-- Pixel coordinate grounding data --
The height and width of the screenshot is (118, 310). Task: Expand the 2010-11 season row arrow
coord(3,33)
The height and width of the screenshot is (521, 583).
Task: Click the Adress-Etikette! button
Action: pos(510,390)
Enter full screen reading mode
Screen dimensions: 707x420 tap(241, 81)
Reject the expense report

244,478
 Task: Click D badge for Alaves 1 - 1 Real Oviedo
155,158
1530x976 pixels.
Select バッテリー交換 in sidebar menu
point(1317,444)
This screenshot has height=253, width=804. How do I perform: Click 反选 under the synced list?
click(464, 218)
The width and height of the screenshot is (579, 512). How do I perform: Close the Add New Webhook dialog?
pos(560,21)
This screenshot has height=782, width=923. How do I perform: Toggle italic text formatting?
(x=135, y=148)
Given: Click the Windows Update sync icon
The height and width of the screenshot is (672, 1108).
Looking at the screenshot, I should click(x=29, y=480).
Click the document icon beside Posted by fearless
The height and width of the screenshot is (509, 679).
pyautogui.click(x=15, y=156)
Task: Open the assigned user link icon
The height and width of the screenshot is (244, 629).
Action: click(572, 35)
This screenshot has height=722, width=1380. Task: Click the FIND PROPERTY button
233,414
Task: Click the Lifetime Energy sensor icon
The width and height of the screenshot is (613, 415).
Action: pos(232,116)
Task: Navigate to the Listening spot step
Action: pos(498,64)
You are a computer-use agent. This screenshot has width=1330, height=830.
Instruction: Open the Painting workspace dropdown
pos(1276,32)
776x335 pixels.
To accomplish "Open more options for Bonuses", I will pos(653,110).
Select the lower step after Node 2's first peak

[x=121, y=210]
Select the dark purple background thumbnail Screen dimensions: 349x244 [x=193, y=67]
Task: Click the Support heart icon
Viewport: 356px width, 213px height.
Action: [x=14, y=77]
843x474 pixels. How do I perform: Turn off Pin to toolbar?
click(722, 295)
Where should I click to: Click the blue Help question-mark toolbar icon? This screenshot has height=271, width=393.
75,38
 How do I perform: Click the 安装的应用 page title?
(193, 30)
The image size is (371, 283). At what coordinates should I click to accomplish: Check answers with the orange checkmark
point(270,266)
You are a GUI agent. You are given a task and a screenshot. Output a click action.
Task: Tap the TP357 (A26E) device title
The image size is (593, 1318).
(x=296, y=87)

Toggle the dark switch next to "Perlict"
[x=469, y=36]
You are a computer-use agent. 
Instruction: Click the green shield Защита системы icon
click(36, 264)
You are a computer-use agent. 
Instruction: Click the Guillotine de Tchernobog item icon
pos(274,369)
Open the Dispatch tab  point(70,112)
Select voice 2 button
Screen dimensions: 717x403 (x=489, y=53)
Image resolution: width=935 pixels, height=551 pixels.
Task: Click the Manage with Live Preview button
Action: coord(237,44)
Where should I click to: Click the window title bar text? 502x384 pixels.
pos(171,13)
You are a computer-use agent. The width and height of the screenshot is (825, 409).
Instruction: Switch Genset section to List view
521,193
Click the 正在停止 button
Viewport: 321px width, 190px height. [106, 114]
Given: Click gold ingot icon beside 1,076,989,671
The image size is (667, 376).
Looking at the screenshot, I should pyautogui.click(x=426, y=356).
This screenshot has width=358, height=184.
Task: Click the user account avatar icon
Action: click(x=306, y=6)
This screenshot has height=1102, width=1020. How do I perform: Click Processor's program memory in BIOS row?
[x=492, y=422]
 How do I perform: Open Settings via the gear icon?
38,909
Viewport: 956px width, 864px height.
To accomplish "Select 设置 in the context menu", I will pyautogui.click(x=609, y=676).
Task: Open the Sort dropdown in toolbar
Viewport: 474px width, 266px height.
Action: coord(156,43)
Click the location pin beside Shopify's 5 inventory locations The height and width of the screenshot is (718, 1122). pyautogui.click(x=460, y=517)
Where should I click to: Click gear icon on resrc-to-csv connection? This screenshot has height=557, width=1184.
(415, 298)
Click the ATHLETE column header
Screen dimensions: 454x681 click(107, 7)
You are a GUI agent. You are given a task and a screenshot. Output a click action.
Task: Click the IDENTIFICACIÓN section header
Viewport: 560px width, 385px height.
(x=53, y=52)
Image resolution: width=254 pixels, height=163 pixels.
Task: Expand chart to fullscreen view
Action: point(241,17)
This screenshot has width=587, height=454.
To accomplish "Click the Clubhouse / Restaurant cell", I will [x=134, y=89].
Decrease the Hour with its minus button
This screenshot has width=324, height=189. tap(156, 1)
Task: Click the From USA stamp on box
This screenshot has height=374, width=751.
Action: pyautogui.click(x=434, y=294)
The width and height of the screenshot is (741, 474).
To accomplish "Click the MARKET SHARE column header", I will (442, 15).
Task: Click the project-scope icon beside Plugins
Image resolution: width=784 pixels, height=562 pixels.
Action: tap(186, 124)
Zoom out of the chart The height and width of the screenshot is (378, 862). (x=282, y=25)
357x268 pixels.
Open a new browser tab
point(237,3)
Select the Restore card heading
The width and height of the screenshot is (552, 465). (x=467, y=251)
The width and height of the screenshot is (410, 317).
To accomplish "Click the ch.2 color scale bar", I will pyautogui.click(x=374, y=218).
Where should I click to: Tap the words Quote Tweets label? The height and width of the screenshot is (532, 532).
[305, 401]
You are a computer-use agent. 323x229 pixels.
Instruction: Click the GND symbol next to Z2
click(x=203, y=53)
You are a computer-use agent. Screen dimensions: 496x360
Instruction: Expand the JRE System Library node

-- Prompt --
All of the records above must be reproduced exactly.

-- Solution --
The height and width of the screenshot is (118, 310). Task: Expand the 2010-11 season row arrow
coord(3,33)
The height and width of the screenshot is (521, 583).
Task: Click the Adress-Etikette! button
Action: pos(510,390)
Enter full screen reading mode
Screen dimensions: 707x420 tap(241, 81)
Reject the expense report

244,478
 Task: Click D badge for Alaves 1 - 1 Real Oviedo
155,158
1530x976 pixels.
Select バッテリー交換 in sidebar menu
point(1317,444)
This screenshot has height=253, width=804. How do I perform: Click 反选 under the synced list?
click(464, 218)
The width and height of the screenshot is (579, 512). How do I perform: Close the Add New Webhook dialog?
pos(560,21)
This screenshot has height=782, width=923. How do I perform: Toggle italic text formatting?
(x=135, y=148)
Given: Click the Windows Update sync icon
The height and width of the screenshot is (672, 1108).
Looking at the screenshot, I should click(x=29, y=480).
Click the document icon beside Posted by fearless
The height and width of the screenshot is (509, 679).
pyautogui.click(x=15, y=156)
Task: Open the assigned user link icon
The height and width of the screenshot is (244, 629).
Action: click(572, 35)
This screenshot has height=722, width=1380. Task: Click the FIND PROPERTY button
233,414
Task: Click the Lifetime Energy sensor icon
The width and height of the screenshot is (613, 415).
Action: pos(232,116)
Task: Navigate to the Listening spot step
Action: pos(498,64)
You are a computer-use agent. This screenshot has width=1330, height=830.
Instruction: Open the Painting workspace dropdown
pos(1276,32)
776x335 pixels.
To accomplish "Open more options for Bonuses", I will pos(653,110).
Select the lower step after Node 2's first peak

[x=121, y=210]
Select the dark purple background thumbnail Screen dimensions: 349x244 [x=193, y=67]
Task: Click the Support heart icon
Viewport: 356px width, 213px height.
Action: [x=14, y=77]
843x474 pixels. How do I perform: Turn off Pin to toolbar?
click(722, 295)
Where should I click to: Click the blue Help question-mark toolbar icon? This screenshot has height=271, width=393.
75,38
 How do I perform: Click the 安装的应用 page title?
(193, 30)
The image size is (371, 283). At what coordinates should I click to accomplish: Check answers with the orange checkmark
point(270,266)
You are a GUI agent. You are given a task and a screenshot. Output a click action.
Task: Tap the TP357 (A26E) device title
The image size is (593, 1318).
(x=296, y=87)

Toggle the dark switch next to "Perlict"
[x=469, y=36]
You are a computer-use agent. 
Instruction: Click the green shield Защита системы icon
click(36, 264)
You are a computer-use agent. 
Instruction: Click the Guillotine de Tchernobog item icon
pos(274,369)
Open the Dispatch tab  point(70,112)
Select voice 2 button
Screen dimensions: 717x403 (x=489, y=53)
Image resolution: width=935 pixels, height=551 pixels.
Task: Click the Manage with Live Preview button
Action: coord(237,44)
Where should I click to: Click the window title bar text? 502x384 pixels.
pos(171,13)
You are a computer-use agent. The width and height of the screenshot is (825, 409).
Instruction: Switch Genset section to List view
521,193
Click the 正在停止 button
Viewport: 321px width, 190px height. [106, 114]
Given: Click gold ingot icon beside 1,076,989,671
The image size is (667, 376).
Looking at the screenshot, I should pyautogui.click(x=426, y=356).
This screenshot has width=358, height=184.
Task: Click the user account avatar icon
Action: click(x=306, y=6)
This screenshot has height=1102, width=1020. How do I perform: Click Processor's program memory in BIOS row?
[x=492, y=422]
 How do I perform: Open Settings via the gear icon?
38,909
Viewport: 956px width, 864px height.
To accomplish "Select 设置 in the context menu", I will pyautogui.click(x=609, y=676).
Task: Open the Sort dropdown in toolbar
Viewport: 474px width, 266px height.
Action: coord(156,43)
Click the location pin beside Shopify's 5 inventory locations The height and width of the screenshot is (718, 1122). pyautogui.click(x=460, y=517)
Where should I click to: Click gear icon on resrc-to-csv connection? This screenshot has height=557, width=1184.
(415, 298)
Click the ATHLETE column header
Screen dimensions: 454x681 click(107, 7)
You are a GUI agent. You are given a task and a screenshot. Output a click action.
Task: Click the IDENTIFICACIÓN section header
Viewport: 560px width, 385px height.
(x=53, y=52)
Image resolution: width=254 pixels, height=163 pixels.
Task: Expand chart to fullscreen view
Action: point(241,17)
This screenshot has width=587, height=454.
To accomplish "Click the Clubhouse / Restaurant cell", I will [x=134, y=89].
Decrease the Hour with its minus button
This screenshot has width=324, height=189. tap(156, 1)
Task: Click the From USA stamp on box
This screenshot has height=374, width=751.
Action: pyautogui.click(x=434, y=294)
The width and height of the screenshot is (741, 474).
To accomplish "Click the MARKET SHARE column header", I will (442, 15).
Task: Click the project-scope icon beside Plugins
Image resolution: width=784 pixels, height=562 pixels.
Action: tap(186, 124)
Zoom out of the chart The height and width of the screenshot is (378, 862). (x=282, y=25)
357x268 pixels.
Open a new browser tab
point(237,3)
Select the Restore card heading
The width and height of the screenshot is (552, 465). (x=467, y=251)
The width and height of the screenshot is (410, 317).
To accomplish "Click the ch.2 color scale bar", I will pyautogui.click(x=374, y=218).
Where should I click to: Tap the words Quote Tweets label? The height and width of the screenshot is (532, 532).
[305, 401]
You are a computer-use agent. 323x229 pixels.
Instruction: Click the GND symbol next to Z2
click(x=203, y=53)
You are a computer-use agent. Screen dimensions: 496x360
Instruction: Expand the JRE System Library node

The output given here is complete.